System Bootstrapping
Checklist
- User Stories Documented
- User Stories Reviewed
- Design Reviewed
- APIs reviewed
- Release priorities assigned
- Test cases reviewed
- Blog post
Introduction
CDAP allows you to create and manage many entities at the system level. There are system profiles, system preferences, system artifacts and system apps. These are all managed in different ways. Profiles and preferences must be manually created and managed through the REST endpoints once CDAP is up and running. Artifacts are automatically loaded from a directory every time CDAP starts up. System apps are sometimes created manually, and sometimes automatically created by the backend on startup. Any additional instance specific bootstrapping must be handled by the CDAP administrator. For example, if a CDAP admin wants to make sure the default amount of memory used by program containers is 4gb, they need to manually set a system preference after CDAP has been installed and is running. In environments where multiple CDAP instances must be installed and bootstrapped, it is up to the administrator to before the manual steps required to set everything up in a consistent fashion.
Goals
Provide a unified mechanism used to bootstrap a CDAP instance.
Use Cases
- An organization gives every developer their own CDAP sandbox for development. The company hosts much of their development infrastructure and data in the cloud. The administrator wants to ensure that every developer's CDAP instance is pre-configured with a cloud runtime profile as the system default instead of the native profile. They also want to make sure the dataprep app is deployed with a specific config such that the cloud connections are pre-defined.

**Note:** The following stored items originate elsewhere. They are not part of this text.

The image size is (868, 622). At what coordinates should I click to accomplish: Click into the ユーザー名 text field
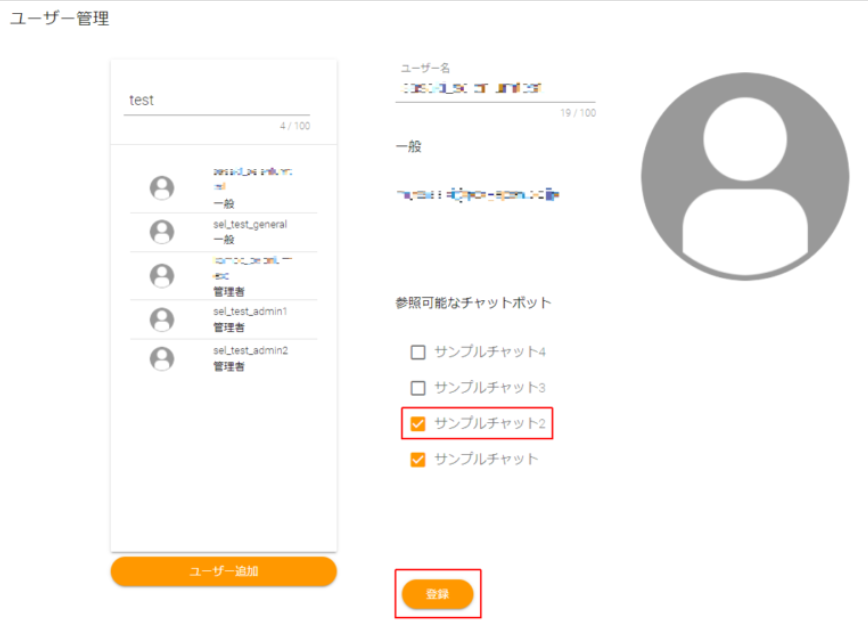pyautogui.click(x=495, y=89)
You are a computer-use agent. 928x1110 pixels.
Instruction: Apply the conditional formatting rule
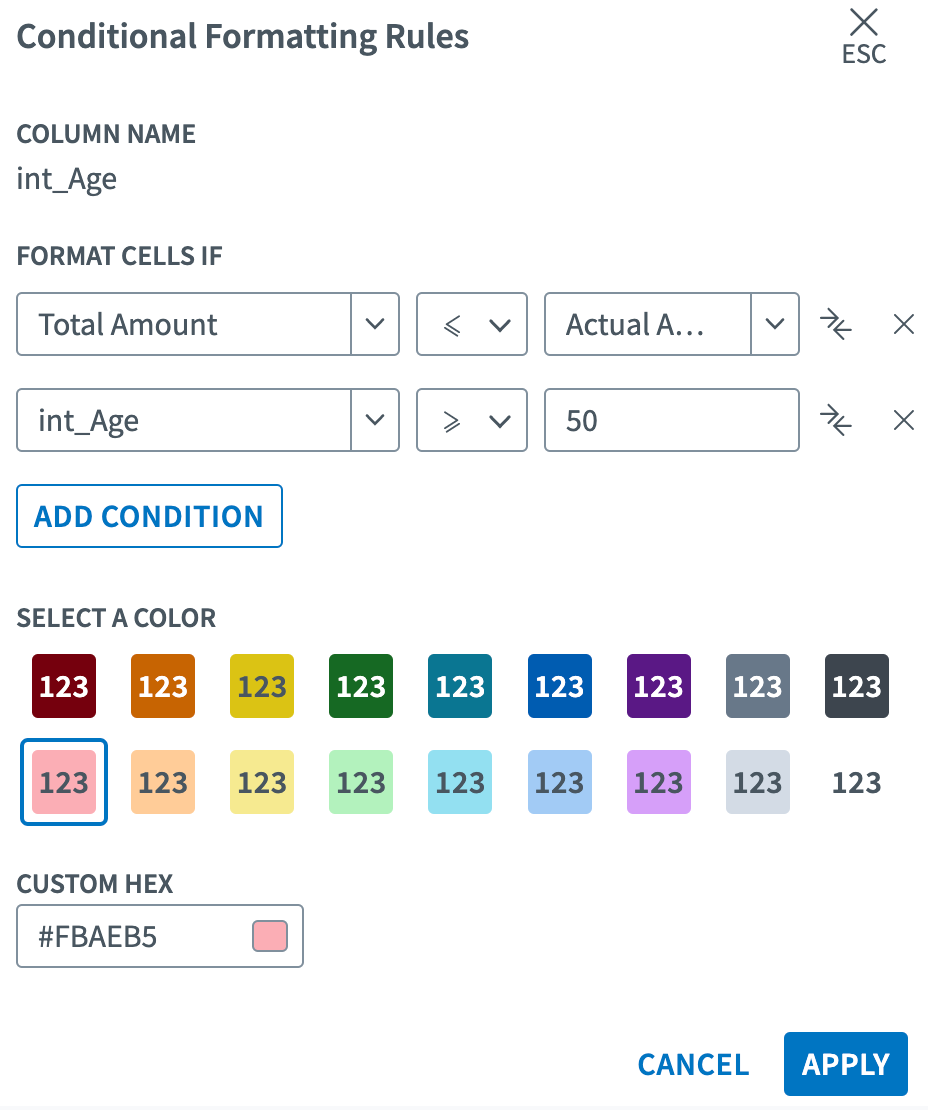tap(845, 1065)
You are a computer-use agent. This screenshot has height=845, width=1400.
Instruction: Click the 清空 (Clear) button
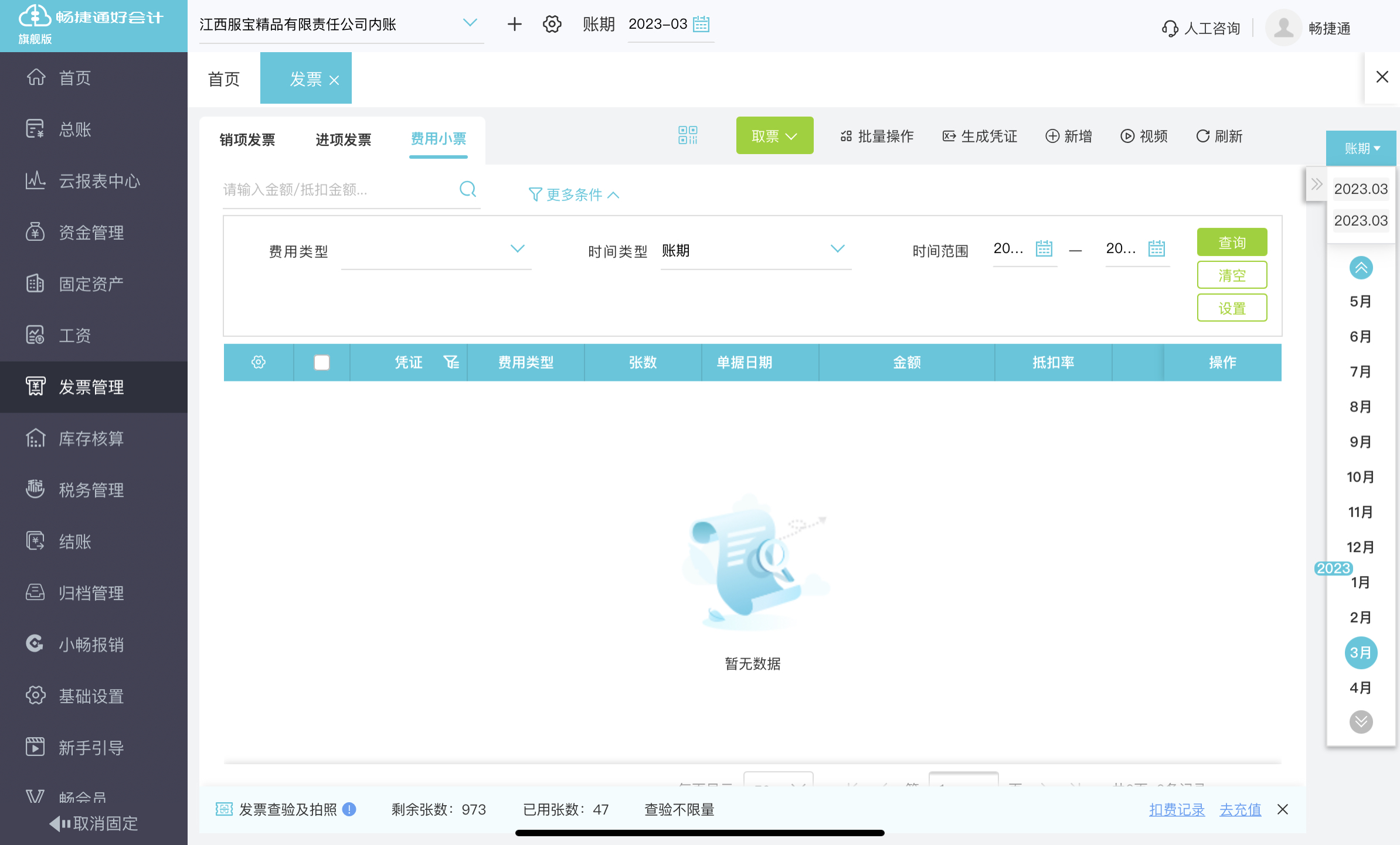click(x=1232, y=275)
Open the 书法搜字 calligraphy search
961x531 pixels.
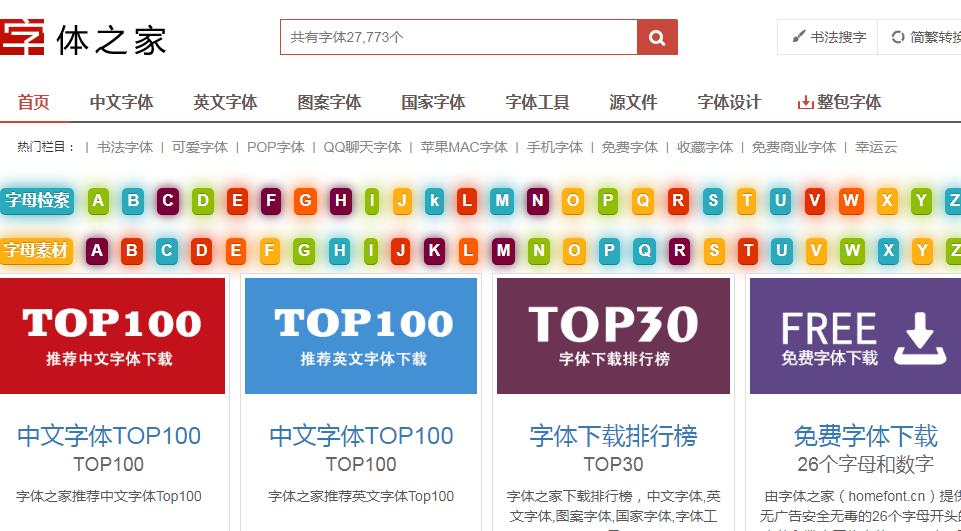pyautogui.click(x=828, y=38)
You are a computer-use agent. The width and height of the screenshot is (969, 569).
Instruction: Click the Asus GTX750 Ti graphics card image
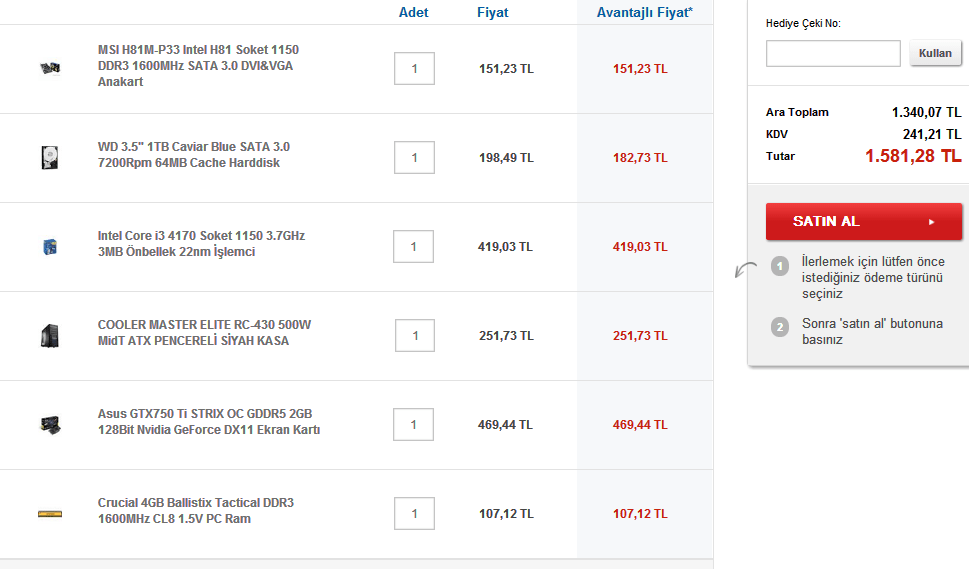49,424

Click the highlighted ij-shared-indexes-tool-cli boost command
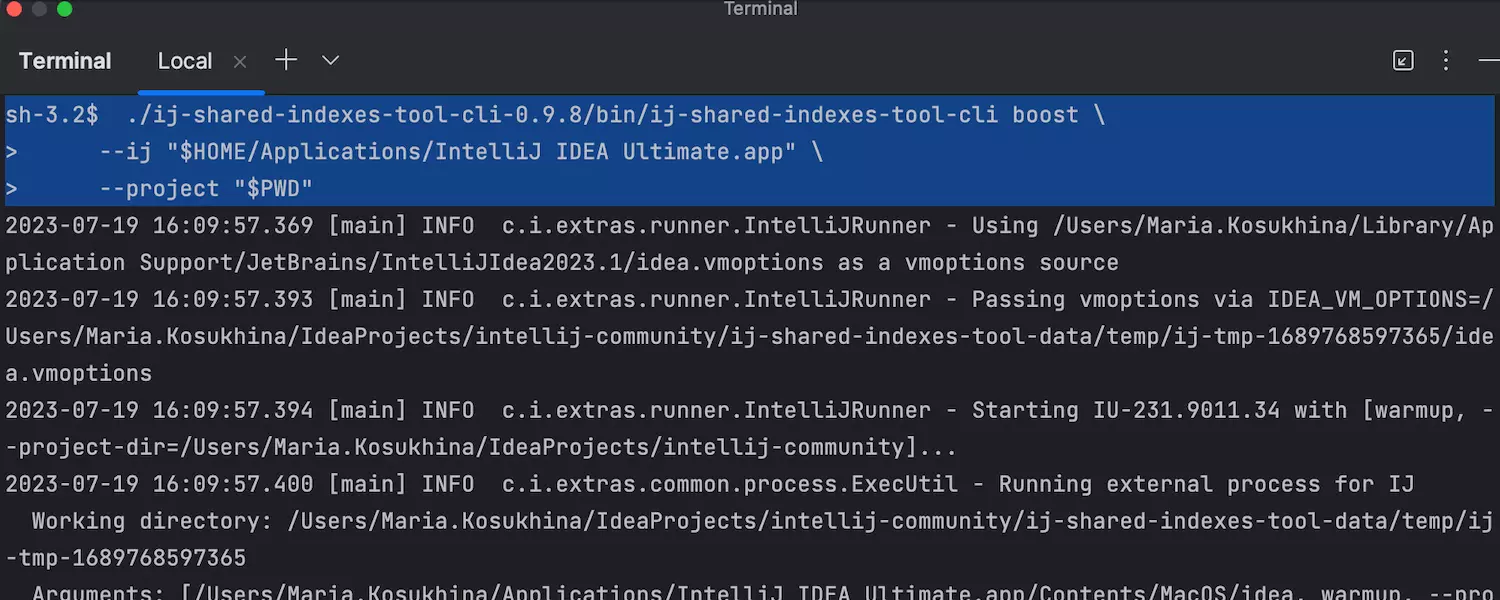point(615,115)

- An organization runs many clusters for different use cases, each cluster with their own CDAP instance. A new cluster is created every quarter. System administrators want to ensure that every new CDAP instance comes installed with a set of required system applications that run worker and service programs that ensure certain compliance requirements are enforced on each cluster.
User Stories
- As a System Administrator, I want new CDAP instances to bootstrap themselves with pre-configured system profiles
- As a System Administrator, I want new CDAP instances to bootstrap themselves with pre-configured system preferences
- As a System Administrator, I want new CDAP instances to bootstrap themselves with pre-configured system applications
- As a System Administrator, I want new CDAP instances to automatically start system programs
- As a System Administrator, I want certain bootstrap actions to only be run once on a new CDAP instance
- As a System Administrator, I want certain bootstrap actions to be run every time CDAP is restarted
- As a System Administrator, if CDAP dies or is shut down before bootstrap can finish, I want bootstrap to be retried the next time CDAP starts
- As a System Administrator, I want to be able to manually re-run bootstrap operations at a later time
- As a System Administrator, I don't want a manual bootstrap operation to modify any existing CDAP entities
- As a System Administrator, I want to see log warnings when a bootstrap step fails
- As a System Administrator, I want to see an informational log message when a bootstrap step is skipped because an entity already exists
- As a System Administrator, I don't want a failed bootstrap step to block subsequent steps from running
- As a CDAP user, I want to be able to use CDAP normally even if the bootstrap fails
- As a CDAP user, I want certain system programs (like dataprep) to automatically start whenever the CDAP sandbox starts
Design
We will add a new 'system.bootstrap.file' configuration setting. This points to a file that will specify what entities need to be bootstrapped.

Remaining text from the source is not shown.